Instructions to follow>
Copy the records below word for word, starting with the line that contains "268x161 pixels. At" and going on through the line that contains "click(628, 501)", with both of those lines included. Give only those lines.

Extracted records>
┌──

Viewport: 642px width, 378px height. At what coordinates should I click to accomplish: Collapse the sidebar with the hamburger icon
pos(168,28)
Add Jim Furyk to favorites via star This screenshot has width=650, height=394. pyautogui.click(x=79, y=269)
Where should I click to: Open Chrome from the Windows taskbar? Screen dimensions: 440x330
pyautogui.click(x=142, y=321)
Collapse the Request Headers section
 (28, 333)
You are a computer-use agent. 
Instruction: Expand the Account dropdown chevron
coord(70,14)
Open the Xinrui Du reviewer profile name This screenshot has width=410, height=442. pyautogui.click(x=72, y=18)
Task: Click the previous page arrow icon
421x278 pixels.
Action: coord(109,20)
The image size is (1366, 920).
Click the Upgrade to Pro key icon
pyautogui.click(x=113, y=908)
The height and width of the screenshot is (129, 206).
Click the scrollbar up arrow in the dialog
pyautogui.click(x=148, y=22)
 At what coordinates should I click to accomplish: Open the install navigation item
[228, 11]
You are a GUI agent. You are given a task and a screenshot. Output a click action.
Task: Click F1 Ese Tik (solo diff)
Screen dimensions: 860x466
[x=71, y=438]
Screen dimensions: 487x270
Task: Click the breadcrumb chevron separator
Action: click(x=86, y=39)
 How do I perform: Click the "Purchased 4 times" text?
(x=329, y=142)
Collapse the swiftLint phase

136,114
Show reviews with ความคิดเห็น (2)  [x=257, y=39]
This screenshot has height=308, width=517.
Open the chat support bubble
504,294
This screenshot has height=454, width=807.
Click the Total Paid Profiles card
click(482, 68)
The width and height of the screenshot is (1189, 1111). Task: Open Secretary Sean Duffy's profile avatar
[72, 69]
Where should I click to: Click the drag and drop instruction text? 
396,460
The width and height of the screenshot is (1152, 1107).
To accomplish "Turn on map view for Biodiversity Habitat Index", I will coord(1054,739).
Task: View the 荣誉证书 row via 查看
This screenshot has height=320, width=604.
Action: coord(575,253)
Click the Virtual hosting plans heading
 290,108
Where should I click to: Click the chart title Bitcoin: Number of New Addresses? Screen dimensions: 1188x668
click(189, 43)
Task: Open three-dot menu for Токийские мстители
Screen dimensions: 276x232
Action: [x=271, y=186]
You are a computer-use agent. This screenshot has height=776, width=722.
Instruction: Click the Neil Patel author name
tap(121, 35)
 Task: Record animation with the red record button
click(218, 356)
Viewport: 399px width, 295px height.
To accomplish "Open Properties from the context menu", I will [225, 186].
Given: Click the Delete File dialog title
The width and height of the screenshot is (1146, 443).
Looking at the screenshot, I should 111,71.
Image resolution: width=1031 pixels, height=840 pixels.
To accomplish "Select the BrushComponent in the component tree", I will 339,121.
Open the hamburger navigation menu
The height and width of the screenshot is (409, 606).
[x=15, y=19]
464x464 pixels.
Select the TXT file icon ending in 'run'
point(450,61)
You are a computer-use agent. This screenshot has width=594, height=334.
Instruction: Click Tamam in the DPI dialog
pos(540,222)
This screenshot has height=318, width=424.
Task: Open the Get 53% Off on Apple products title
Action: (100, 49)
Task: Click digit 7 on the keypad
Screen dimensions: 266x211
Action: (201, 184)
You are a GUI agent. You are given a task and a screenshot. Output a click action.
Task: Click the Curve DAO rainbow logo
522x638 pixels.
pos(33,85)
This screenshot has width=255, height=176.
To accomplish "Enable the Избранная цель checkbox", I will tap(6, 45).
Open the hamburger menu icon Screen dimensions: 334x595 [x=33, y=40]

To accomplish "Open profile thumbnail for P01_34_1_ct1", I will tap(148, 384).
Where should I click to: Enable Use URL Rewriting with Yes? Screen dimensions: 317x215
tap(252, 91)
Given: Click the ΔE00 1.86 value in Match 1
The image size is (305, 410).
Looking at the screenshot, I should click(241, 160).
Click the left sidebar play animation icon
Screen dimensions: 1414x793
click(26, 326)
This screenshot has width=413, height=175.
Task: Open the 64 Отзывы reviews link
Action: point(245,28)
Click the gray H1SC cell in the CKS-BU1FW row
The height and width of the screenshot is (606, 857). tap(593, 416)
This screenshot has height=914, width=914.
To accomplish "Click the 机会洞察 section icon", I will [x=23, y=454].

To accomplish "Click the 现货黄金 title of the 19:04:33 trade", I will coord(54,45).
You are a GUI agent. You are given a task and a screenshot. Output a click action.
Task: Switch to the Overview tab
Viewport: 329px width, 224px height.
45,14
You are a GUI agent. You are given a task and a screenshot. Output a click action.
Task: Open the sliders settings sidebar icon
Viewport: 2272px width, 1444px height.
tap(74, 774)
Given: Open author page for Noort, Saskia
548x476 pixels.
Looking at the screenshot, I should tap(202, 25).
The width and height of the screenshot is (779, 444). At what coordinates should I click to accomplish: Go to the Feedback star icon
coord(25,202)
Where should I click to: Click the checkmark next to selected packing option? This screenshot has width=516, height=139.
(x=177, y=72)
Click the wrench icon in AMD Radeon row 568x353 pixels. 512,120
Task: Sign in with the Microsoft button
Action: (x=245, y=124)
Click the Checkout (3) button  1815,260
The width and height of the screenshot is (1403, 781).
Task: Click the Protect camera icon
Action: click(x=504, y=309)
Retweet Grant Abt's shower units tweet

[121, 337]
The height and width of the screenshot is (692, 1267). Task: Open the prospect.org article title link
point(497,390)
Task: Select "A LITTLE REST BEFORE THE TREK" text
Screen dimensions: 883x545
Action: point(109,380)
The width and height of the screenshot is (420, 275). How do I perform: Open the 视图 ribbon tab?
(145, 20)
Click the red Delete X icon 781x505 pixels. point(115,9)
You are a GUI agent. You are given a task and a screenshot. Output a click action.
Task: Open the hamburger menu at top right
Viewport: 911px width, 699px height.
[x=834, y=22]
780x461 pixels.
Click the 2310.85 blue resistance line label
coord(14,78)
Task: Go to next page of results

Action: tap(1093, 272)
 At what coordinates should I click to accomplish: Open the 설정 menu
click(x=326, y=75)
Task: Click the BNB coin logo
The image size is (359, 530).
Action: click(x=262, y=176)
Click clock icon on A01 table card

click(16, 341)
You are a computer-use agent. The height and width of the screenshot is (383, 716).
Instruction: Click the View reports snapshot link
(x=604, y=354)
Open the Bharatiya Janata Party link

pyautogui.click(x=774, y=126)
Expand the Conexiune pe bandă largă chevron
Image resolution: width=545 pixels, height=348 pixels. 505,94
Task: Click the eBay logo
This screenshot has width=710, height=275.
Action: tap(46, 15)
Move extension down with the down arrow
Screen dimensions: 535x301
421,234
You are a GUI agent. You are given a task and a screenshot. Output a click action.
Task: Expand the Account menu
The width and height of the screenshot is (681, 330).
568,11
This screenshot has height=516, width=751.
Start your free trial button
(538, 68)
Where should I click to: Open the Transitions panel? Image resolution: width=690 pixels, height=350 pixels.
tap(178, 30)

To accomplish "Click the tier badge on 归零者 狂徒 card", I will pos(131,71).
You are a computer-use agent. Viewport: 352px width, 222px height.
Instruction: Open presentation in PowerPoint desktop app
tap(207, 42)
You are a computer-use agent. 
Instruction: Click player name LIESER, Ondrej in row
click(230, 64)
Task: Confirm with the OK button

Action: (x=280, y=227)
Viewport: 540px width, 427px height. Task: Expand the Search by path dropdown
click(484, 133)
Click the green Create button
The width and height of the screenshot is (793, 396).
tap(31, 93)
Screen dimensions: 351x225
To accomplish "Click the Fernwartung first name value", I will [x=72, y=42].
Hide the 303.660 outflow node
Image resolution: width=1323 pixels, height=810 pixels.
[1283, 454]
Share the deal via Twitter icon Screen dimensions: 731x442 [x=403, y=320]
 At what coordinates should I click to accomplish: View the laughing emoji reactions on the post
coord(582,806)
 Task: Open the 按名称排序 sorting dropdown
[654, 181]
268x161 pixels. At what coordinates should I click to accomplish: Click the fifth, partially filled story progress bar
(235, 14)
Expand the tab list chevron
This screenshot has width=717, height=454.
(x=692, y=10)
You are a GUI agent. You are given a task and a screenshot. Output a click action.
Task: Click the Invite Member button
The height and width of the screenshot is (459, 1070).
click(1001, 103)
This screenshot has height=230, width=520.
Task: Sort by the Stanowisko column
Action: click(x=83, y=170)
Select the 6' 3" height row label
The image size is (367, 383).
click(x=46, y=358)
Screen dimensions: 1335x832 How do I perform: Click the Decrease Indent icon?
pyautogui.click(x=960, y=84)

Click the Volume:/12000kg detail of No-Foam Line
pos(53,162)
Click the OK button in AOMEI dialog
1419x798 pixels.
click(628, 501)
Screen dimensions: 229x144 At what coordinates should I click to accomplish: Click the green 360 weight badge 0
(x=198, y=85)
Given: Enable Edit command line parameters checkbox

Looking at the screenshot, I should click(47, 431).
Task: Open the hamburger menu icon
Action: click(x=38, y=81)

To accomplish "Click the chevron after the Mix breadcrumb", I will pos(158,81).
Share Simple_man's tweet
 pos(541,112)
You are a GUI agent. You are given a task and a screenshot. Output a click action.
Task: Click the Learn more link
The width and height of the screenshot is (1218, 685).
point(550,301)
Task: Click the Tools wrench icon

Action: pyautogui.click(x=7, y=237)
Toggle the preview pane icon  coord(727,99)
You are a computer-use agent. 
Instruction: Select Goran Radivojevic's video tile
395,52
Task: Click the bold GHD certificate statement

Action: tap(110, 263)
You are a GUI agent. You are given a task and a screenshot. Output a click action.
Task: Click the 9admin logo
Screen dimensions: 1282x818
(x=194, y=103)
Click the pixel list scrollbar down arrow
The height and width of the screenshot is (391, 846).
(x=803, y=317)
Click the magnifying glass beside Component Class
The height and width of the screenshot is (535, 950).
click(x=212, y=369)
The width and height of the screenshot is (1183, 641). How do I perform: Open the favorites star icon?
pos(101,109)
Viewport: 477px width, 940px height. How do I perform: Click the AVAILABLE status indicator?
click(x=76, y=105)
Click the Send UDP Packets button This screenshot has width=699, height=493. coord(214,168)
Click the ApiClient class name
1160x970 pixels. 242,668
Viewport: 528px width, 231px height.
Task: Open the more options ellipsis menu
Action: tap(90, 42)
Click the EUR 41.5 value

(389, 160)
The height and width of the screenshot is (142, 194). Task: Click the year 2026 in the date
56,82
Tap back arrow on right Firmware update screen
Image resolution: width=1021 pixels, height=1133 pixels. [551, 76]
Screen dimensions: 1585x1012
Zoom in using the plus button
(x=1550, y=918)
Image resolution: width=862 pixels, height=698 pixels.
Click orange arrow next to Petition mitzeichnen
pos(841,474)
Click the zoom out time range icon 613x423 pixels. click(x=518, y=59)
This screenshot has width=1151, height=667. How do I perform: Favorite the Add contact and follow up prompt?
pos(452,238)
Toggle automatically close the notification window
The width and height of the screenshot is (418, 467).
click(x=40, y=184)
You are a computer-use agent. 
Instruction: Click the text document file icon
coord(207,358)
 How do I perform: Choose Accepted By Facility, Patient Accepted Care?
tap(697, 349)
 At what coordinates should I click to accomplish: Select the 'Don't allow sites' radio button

└──

Complete response>
268x161 pixels. At what coordinates should I click to accomplish: Click the fifth, partially filled story progress bar
(235, 14)
Expand the tab list chevron
This screenshot has width=717, height=454.
(x=692, y=10)
You are a GUI agent. You are given a task and a screenshot. Output a click action.
Task: Click the Invite Member button
The height and width of the screenshot is (459, 1070).
click(1001, 103)
This screenshot has height=230, width=520.
Task: Sort by the Stanowisko column
Action: click(x=83, y=170)
Select the 6' 3" height row label
The image size is (367, 383).
click(x=46, y=358)
Screen dimensions: 1335x832 How do I perform: Click the Decrease Indent icon?
pyautogui.click(x=960, y=84)

Click the Volume:/12000kg detail of No-Foam Line
pos(53,162)
Click the OK button in AOMEI dialog
1419x798 pixels.
click(628, 501)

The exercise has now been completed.